Manic Drive is a Canadian Christian rock band, formed in 2004 by the brothers Michael and Shawn Cavallo. After receiving interest from a record label, they released Reason for Motion in May 2005. The band has released albums including Reset and Rewind (2007), Blue (2009), Epic (2011), VIP (2014), Into the Wild (2017), and Vol. 1 (2020).

== Band history ==
Manic Drive was formed in 2004 after disbanding the Christian family band One Cross with two members: Shawn Cavallo, former lead singer and drummer and his brother Michael Cavallo. The band went through several line-up changes early in its career, starting with the musician Lucas Wright. In April 2004, following a GMA showcase, Manic Drive signed to Butterfly Music Group (now Whiplash Records). The first album, Reason for Motion, was released in May 2005. Singles from the album ("Luckiest", "Nebulous", "Memories", and "Middle of it All") all entered the R&R Top 30 Christian Rock charts, reaching high in the top 10. In late 2005, the band toured with Seventh Day Slumber and Fireflight.

Manic Drive's follow-up album, released in 2007, was Reset & Rewind. After its release, Wright left the band and former members Phil Massicotte (bass guitar and backing vocals) and Johnny Dimarco (drums) were enlisted. In 2008, the band released the single "Blue", featuring Kevin Max of DC Talk, which reached number No. 28 on the Top 30 Christian Rock Billboard chart. "Blue" was featured as a world premiere by the Gospel Music Channel and was No. 2 only to Skillet's "Comatose" as the best Rock Video of 2009. The album was praised by critics, with CCM Magazine listing Reset & Rewind in the Critic Picks Top 10 Albums of 2007, along with Relient K and Anberlin.

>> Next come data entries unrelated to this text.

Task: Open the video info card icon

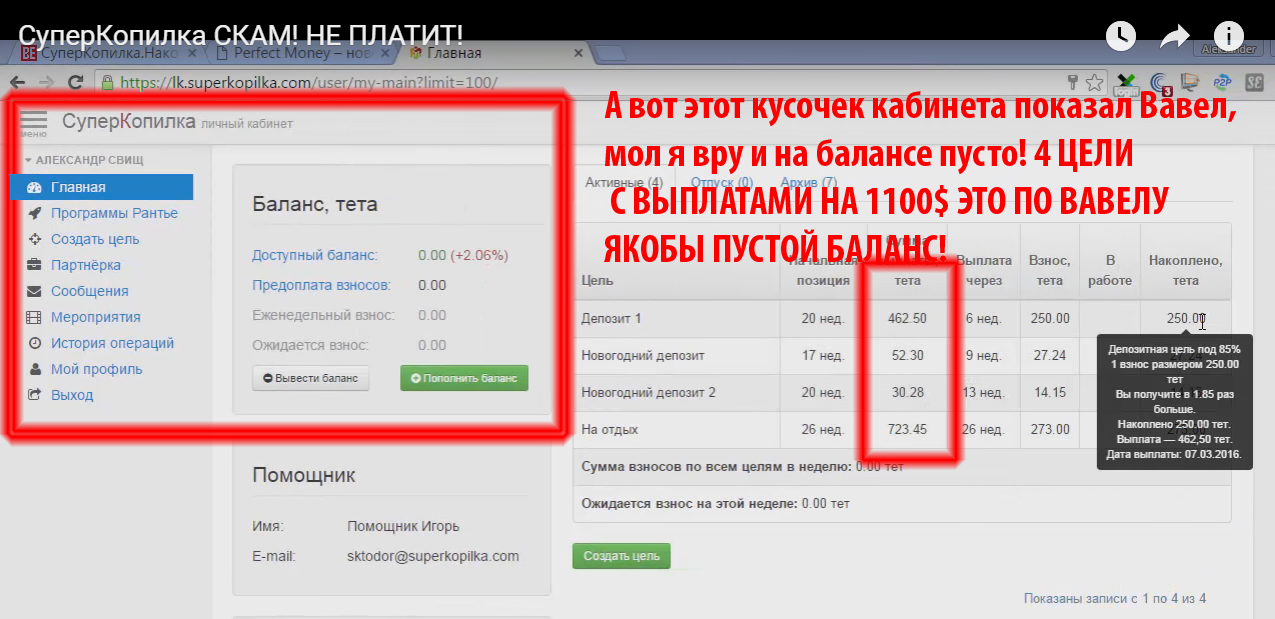Action: point(1228,36)
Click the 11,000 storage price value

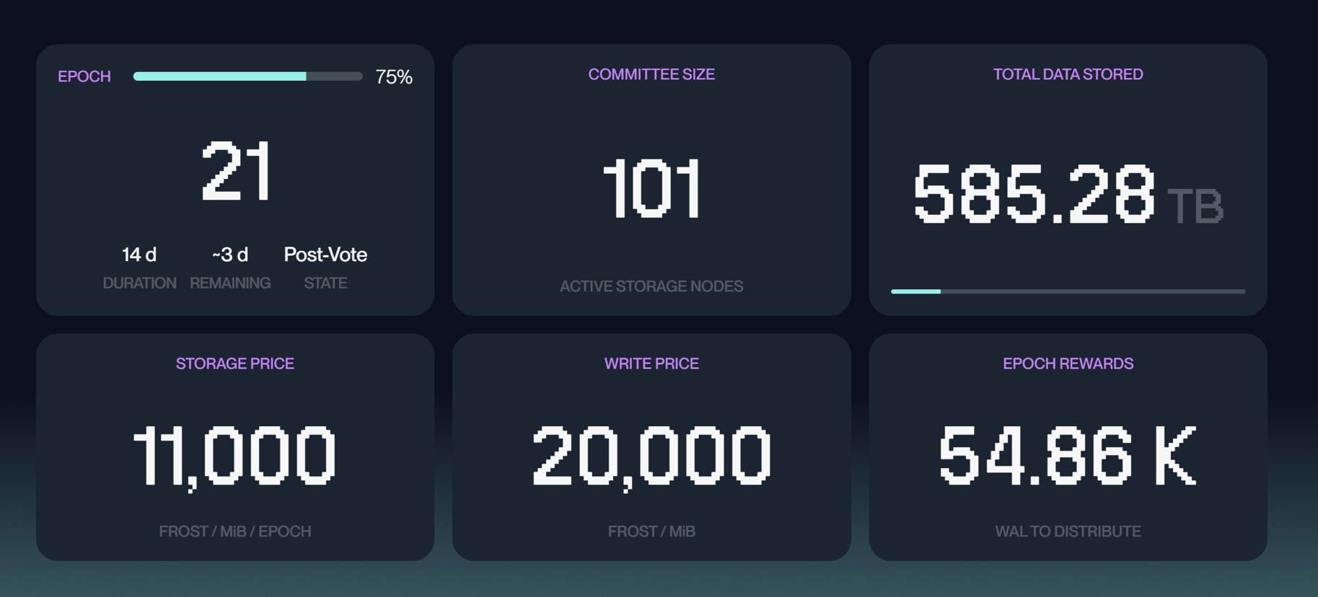coord(235,456)
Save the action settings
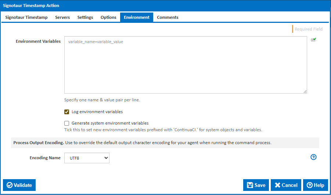The height and width of the screenshot is (195, 331). [256, 185]
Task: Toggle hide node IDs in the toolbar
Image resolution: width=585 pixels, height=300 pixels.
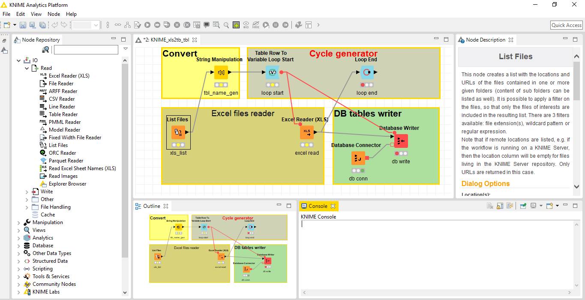Action: pyautogui.click(x=246, y=25)
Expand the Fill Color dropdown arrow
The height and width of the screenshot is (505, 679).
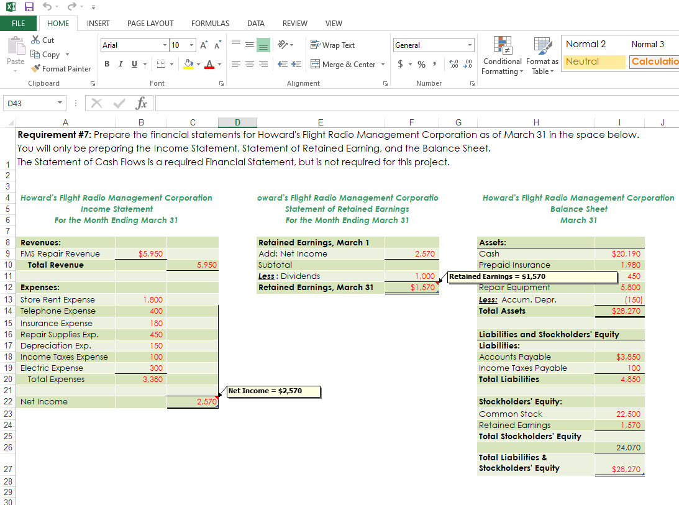coord(199,64)
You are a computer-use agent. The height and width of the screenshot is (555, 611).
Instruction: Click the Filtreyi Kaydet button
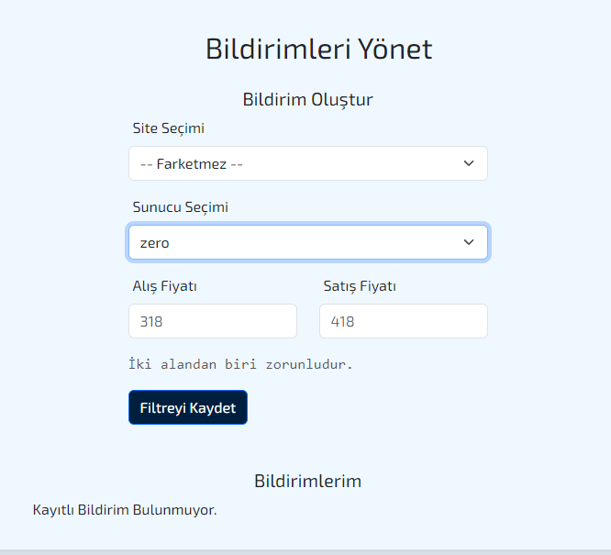tap(188, 407)
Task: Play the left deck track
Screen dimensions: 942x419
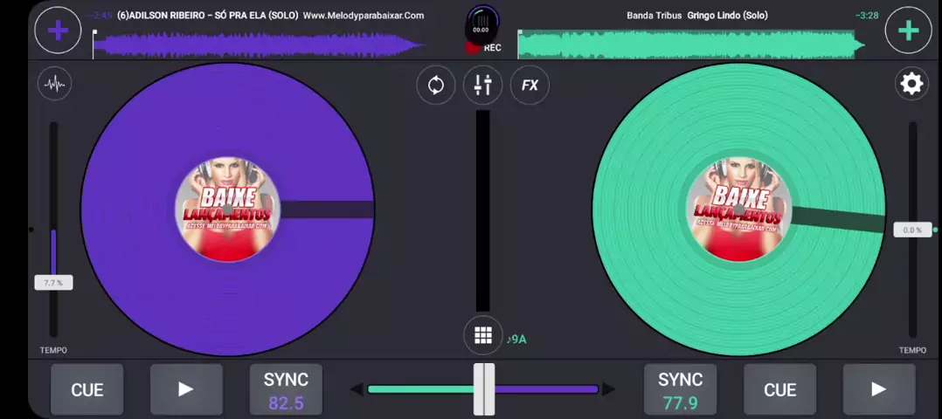Action: 186,389
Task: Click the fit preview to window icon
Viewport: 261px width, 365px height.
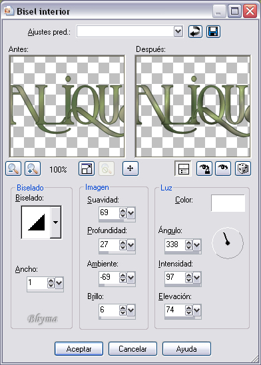Action: pos(87,169)
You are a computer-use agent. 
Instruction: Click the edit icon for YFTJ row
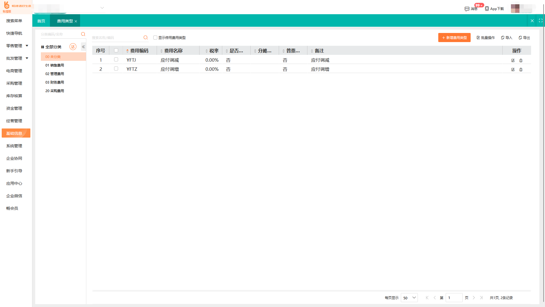tap(513, 60)
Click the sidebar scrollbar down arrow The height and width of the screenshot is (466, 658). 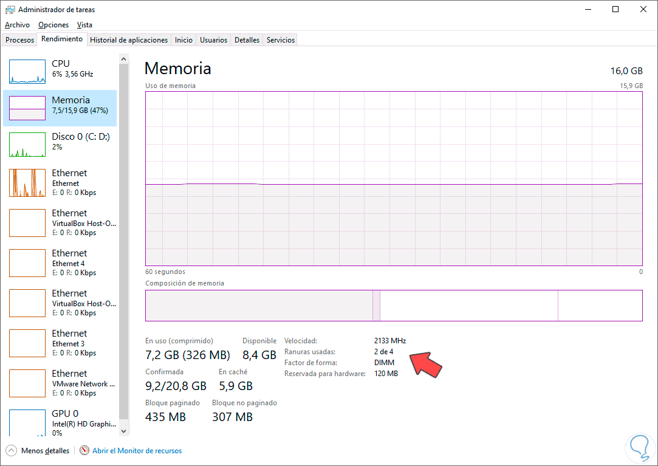(124, 431)
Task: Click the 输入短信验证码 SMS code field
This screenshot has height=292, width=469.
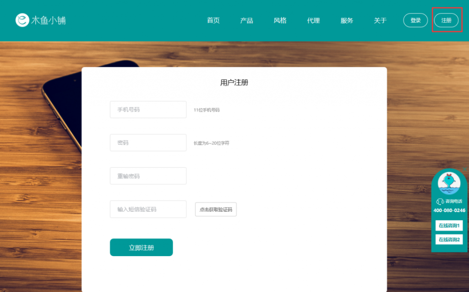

In 2009, Massicotte and Dimarco left and the drummer Anthony Moreino joined, making a three-piece band. On August 18, 2009, Manic Drive re-released Reset & Rewind, renaming it Blue and adding several new songs including "Walls", "Music", and "Rain". CCM Magazine (January 2010 issue) listed Blue at No. 7 in its Top 10 picks of 2009. In late 2009, the band toured with the 1980s' metal band Stryper on its "25th Anniversary Tour".

In January 2010, Manic Drive released "Walls", which reached No. 7 on the Christian CHR Billboard Charts Top 30, No. 9 on Christian Music and No. 1 on AIR 1 Radio.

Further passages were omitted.